_Excerpt provided_
The following discussion is an archived debate. Please do not modify it. To request review of this BRFA, please start a new section at WT:BRFA. The result of the discussion was Approved.

Operator: Jamo2008 (talk · contribs · SUL · edit count · logs · page moves · block log · rights log · ANI search) created bot account called JBradley_Bot

Time filed: 19:36, Sunday July 15, 2012 (UTC)

Automatic, Supervised, or Manual: Automatic, with any page that doesn't follow the expected format being flagged and me coming back to it and updating it manually.

Programming language(s): Java

Source code available: Not currently available

Function overview: Insert 2010 census data into US city articles.

Links to relevant discussions (where appropriate): originally posted here (permalink) also you can look at my talk page I've had several different people talk to me about the edits I already carried out before being informed I'm suppose to apply for permission. Note a large number of those edits got reverted since I wasn't approved and I will make changes to my bot so that it will add the 2010 data as a new subsection rather than replace the 2000 data and I'll also add some more references into it.

Edit period(s): off and on I have to change links in it every time I switch states and look at the pages it flagged as not following the expected format to see what I should do with them manually.

Estimated number of pages affected: All cities in the US ~30k if I'm not mistaken

Exclusion compliant (Yes/No): No, I'm not aware of what this does, but if it's as simple as checking for that template anywhere in the article and not editing if it has it then I can easily add that.

Already has a bot flag (Yes/No): No

Function details: 1. It would check to see if there is a sentence in the opening paragraph of the page saying what the population was if was already using the 2010 data it would be left alone if it was still using the 2000 data it would be replaced with The population was #populationHere at the 2010 census.
2. It would update the area statistics in the infobox.
3. It would update the population statistics in the infobox, if the auto function is currently in use to calculate density I leave that there.
4. It would replace the sentence in the Geography section that says how much total, land, and water area the place has with a new sentence that follows the exact same pattern only with up to date info.
5. It would add a new sub section to Demographics section title 2010 Census, and insert 3 paragraphs similar to the ones used for the 2000 data using 2010 census data.

_Information_
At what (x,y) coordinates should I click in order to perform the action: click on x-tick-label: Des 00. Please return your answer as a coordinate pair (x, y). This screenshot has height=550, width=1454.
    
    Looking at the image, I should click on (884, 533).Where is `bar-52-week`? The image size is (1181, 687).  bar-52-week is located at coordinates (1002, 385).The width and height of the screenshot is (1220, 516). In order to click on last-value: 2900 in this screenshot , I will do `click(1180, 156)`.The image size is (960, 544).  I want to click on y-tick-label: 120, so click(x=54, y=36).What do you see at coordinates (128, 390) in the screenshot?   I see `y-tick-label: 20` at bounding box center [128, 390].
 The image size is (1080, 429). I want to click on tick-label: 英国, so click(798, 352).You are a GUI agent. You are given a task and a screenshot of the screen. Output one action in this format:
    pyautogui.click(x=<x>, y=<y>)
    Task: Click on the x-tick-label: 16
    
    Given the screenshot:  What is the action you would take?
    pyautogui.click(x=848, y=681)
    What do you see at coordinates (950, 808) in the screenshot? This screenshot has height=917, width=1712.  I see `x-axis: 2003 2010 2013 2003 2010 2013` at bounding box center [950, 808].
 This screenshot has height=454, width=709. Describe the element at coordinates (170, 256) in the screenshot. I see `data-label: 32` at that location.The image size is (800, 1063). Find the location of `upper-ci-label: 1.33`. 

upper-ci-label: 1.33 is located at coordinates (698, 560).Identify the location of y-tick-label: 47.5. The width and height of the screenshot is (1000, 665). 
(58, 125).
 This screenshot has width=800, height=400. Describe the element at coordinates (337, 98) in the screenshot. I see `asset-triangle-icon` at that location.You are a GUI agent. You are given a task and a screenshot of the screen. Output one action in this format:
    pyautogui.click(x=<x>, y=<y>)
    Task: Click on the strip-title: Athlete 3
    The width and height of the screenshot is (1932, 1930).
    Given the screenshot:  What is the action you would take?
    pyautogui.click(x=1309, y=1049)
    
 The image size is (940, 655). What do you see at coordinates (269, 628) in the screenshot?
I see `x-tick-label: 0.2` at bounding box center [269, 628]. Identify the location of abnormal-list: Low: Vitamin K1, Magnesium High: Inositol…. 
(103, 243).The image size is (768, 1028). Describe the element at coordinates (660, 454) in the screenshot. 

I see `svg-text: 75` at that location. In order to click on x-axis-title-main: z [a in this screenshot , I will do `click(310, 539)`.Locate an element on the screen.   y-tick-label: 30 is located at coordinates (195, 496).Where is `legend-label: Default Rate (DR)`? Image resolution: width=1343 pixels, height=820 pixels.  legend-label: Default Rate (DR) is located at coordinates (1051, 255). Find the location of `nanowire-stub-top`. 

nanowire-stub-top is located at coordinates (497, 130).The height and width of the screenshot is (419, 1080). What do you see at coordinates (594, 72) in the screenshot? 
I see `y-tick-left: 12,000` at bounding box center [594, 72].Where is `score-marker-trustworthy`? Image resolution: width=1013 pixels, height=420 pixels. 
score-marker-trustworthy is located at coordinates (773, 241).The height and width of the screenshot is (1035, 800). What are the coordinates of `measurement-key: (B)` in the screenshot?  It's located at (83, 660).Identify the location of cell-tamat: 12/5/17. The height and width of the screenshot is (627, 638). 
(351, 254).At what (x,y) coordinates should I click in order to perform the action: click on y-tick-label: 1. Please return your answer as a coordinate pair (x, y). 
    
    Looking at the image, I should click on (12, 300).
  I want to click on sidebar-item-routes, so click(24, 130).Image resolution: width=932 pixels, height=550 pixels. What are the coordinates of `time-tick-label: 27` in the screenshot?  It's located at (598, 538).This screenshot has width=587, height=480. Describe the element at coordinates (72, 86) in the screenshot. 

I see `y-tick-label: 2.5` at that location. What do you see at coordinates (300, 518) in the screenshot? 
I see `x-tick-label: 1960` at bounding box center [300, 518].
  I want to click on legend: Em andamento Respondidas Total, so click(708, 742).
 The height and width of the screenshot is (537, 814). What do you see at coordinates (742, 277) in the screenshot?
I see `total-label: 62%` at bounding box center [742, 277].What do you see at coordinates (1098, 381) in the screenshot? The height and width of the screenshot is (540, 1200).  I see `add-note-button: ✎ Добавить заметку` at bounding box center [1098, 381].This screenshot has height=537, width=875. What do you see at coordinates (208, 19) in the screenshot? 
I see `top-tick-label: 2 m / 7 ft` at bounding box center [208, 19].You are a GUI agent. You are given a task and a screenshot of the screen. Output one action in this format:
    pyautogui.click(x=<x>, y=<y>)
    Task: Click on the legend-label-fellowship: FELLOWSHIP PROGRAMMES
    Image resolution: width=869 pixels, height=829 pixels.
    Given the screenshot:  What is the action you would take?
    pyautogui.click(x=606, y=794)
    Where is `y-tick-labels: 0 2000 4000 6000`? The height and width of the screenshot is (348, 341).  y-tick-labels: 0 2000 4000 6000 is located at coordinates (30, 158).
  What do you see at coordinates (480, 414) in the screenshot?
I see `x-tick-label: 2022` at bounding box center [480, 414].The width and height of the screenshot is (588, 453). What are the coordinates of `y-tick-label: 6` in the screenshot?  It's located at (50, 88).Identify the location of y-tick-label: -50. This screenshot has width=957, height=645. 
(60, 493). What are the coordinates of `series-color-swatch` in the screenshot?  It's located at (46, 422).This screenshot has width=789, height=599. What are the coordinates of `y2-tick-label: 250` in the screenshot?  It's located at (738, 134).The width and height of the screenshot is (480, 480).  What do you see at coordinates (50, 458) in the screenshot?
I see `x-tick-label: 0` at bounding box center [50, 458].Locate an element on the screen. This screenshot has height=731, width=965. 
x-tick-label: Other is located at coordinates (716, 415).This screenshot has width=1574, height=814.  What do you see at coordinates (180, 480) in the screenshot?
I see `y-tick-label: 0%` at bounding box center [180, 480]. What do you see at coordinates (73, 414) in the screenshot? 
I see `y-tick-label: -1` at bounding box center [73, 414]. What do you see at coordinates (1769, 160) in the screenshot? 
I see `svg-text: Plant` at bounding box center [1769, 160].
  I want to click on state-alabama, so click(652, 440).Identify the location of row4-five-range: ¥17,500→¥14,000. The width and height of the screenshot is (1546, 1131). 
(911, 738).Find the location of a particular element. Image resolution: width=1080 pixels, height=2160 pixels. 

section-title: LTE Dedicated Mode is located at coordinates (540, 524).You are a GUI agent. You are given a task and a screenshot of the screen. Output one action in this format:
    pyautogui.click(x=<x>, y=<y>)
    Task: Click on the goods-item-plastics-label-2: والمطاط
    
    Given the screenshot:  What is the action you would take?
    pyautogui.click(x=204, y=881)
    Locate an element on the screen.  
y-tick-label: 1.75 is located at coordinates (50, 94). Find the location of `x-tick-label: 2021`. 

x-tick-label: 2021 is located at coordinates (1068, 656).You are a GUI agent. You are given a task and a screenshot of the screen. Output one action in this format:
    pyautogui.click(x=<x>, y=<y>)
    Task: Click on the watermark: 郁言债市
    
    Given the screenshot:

_About this task_
Reproduce the passage of the bot approval request starting with "2. It would" and going on through "leave that there.".

_Problem solution_
2. It would update the area statistics in the infobox.
3. It would update the population statistics in the infobox, if the auto function is currently in use to calculate density I leave that there.